E a verdadeira lição que eu tirei disso tudo é que existe "bom" em qualquer lugar. Basta que se invista atenção e tempo suficientes em uma obra para que essa obra o recompense com todas as sensações que se associa a uma experiência boa. Como todos nós investimos naquilo que é "obrigatório" para aceitação na tribo em que nos jogam lá nos meados da nossa infância.

E, como eu disse antes, mesmo obras universalmente toscas podem ser boas. Conheço muita gente que tira verdadeira satisfação de obras toscas. Quanto mais tosca, melhor. Isso não é nenhuma falha de caráter nem tampouco pobreza de espírito. Alguém que se dispõe a ser entretido pela tosqueira pode achar uma fonte infinita de recompensas, afinal o tosco é cru, amorfo, acidentado, e portanto rico em detalhes. Basta que alguém realmente queira ser entretido pelos detalhes dissonantes, há mais deles em obras toscas do que em qualquer obra ultra-elaborada.

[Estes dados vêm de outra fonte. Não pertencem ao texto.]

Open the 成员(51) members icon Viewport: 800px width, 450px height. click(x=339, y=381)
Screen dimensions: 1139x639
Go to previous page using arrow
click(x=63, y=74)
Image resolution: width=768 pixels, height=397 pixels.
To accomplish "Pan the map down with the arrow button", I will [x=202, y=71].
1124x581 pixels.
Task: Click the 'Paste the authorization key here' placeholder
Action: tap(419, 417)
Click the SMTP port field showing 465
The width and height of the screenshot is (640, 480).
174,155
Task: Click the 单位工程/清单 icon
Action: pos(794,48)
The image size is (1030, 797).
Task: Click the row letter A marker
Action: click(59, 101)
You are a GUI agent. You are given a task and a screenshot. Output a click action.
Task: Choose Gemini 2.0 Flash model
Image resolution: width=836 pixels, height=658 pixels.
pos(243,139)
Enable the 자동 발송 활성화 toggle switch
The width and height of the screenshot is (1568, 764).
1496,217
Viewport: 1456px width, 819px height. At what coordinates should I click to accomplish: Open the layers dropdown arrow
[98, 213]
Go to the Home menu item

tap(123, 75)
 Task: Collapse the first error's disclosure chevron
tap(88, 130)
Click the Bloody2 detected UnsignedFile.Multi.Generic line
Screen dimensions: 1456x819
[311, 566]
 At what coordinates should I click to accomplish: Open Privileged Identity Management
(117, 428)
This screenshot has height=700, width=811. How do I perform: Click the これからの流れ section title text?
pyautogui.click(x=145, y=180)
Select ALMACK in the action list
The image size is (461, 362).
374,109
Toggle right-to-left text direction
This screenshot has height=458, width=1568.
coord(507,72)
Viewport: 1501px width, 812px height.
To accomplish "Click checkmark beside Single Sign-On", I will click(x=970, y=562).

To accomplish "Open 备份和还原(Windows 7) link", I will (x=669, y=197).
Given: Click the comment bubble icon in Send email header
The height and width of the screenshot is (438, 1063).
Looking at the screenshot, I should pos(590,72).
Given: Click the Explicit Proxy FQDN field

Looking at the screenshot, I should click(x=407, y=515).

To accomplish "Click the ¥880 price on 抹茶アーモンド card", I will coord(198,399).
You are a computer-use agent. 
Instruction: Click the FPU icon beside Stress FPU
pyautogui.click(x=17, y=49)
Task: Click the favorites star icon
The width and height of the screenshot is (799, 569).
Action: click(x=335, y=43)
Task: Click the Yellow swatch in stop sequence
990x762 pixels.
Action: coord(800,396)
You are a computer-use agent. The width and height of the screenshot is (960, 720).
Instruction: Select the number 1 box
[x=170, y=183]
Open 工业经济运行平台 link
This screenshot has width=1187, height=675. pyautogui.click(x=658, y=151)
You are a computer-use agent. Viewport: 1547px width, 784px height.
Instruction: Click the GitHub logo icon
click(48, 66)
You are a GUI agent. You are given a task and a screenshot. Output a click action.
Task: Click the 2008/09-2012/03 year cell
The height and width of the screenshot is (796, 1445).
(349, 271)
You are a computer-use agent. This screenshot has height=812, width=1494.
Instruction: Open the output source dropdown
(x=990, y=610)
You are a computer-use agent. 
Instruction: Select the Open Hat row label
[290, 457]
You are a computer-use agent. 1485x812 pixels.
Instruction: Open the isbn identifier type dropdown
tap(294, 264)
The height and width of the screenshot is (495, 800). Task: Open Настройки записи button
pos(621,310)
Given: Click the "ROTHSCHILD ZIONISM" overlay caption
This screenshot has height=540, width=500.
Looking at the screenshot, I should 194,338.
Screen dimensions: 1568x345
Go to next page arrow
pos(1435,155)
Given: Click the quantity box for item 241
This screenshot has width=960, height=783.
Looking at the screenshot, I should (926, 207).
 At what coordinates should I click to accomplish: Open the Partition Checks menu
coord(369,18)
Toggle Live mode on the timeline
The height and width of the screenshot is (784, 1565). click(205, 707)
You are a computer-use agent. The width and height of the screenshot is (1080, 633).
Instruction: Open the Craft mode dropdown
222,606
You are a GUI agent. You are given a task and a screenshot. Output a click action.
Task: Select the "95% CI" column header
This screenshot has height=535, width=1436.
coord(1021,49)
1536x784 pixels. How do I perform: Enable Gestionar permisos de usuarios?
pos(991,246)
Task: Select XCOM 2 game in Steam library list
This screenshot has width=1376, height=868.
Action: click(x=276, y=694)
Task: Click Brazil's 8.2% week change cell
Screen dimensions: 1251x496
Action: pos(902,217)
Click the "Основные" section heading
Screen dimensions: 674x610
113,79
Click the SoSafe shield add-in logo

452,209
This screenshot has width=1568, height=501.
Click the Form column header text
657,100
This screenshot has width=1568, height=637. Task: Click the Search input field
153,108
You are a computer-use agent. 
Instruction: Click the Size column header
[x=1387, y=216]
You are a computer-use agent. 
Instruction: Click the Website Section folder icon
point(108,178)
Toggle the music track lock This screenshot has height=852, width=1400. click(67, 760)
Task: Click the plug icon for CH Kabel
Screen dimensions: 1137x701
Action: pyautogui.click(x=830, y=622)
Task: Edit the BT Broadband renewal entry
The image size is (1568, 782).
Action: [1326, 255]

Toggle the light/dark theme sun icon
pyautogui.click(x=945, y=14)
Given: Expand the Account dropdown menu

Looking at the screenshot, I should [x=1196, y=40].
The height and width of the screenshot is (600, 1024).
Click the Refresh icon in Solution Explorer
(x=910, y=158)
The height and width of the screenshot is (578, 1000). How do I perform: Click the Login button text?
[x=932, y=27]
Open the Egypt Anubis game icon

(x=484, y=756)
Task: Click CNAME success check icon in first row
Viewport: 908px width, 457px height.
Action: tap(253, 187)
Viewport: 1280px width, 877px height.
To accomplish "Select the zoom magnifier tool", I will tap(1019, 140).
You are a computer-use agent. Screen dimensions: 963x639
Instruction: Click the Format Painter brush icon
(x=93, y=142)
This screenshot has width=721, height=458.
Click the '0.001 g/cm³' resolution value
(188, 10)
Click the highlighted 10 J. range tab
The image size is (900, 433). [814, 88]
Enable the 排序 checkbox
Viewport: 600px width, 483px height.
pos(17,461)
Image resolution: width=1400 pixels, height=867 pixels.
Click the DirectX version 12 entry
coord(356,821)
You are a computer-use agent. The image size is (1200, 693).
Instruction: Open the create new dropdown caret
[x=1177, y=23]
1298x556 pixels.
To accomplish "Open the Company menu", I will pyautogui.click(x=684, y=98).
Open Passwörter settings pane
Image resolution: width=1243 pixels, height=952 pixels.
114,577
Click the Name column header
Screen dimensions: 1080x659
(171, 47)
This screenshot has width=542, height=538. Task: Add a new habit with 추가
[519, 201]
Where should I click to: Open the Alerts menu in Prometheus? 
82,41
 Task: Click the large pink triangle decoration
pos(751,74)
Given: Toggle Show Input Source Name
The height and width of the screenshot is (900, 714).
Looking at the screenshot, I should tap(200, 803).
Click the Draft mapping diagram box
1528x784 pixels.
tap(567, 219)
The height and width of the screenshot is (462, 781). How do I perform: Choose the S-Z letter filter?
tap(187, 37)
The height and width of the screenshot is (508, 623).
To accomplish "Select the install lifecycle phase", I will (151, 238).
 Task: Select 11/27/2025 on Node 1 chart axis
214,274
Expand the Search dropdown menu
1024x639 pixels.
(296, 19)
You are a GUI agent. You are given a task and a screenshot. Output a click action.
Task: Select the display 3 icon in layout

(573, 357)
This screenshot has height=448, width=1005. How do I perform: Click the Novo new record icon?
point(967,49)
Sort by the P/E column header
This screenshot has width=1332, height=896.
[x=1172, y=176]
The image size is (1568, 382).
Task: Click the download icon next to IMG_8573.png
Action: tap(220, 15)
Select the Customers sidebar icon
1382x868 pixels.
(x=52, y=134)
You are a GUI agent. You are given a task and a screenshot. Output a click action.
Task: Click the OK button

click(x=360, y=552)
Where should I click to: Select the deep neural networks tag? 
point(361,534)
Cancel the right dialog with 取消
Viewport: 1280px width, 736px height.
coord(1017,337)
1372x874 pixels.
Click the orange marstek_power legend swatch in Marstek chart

Também conheço muita, muita gente mesmo, que realmente aprecia o formulaico. Esse caso é mais complexo, porque o lance da fórmula é que ela pega um investimento e transfere para diversas outras obras. Há quem consiga extrair a diversão de cada uma delas, e há quem já tenha recolhido todo o investimento e não encontre mais qualquer diversão em mais do mesmo. Isso significa que o criativo e novo é melhor do que o formulaico e, portanto, "bom?" Não. Tudo o que é realmente novo é isento de qualquer investimento. A mente humana não consegue sequer compreender algo realmente novo da primeira vez que absorve. É preciso investir, tempo, atenção, vontade, para que algo inédito comece a ser satisfatório. É por isso que tem músicas que soam estranhas mas depois de algumas repetições "entram" na nossa cabeça e passam a ser do nosso gosto. Gostamos do que está em algum ponto entre o totalmente inédito e o totalmente saturado. Não tem nada a ver com bom ou ruim.

Por isso é que desde cedo, pretendo ensinar aos meninos que é normal procurar um molde, uma identidade, especialmente nos primeiros anos da vida. E que é natural viver esse molde como a própria identidade por uns anos. Mas esse estágio passa, e dali por diante, sempre ignore qualquer tentativa de qualquer pessoa tentar ensiná-los o que é bom e o que é ruim, ou pior, o que eles devem ou não devem gostar. Esse tipo de pregação moral não tem fundamento, é o ranço de uma fase com início e fim em que a linha entre aceitação e aceitável é difusa, e que restringir a satisfação que se pode receber da arte e do entretenimento com base nessas regras furadas é desperdiçar amplamente os prazeres sensoriais que a vida nos oferece.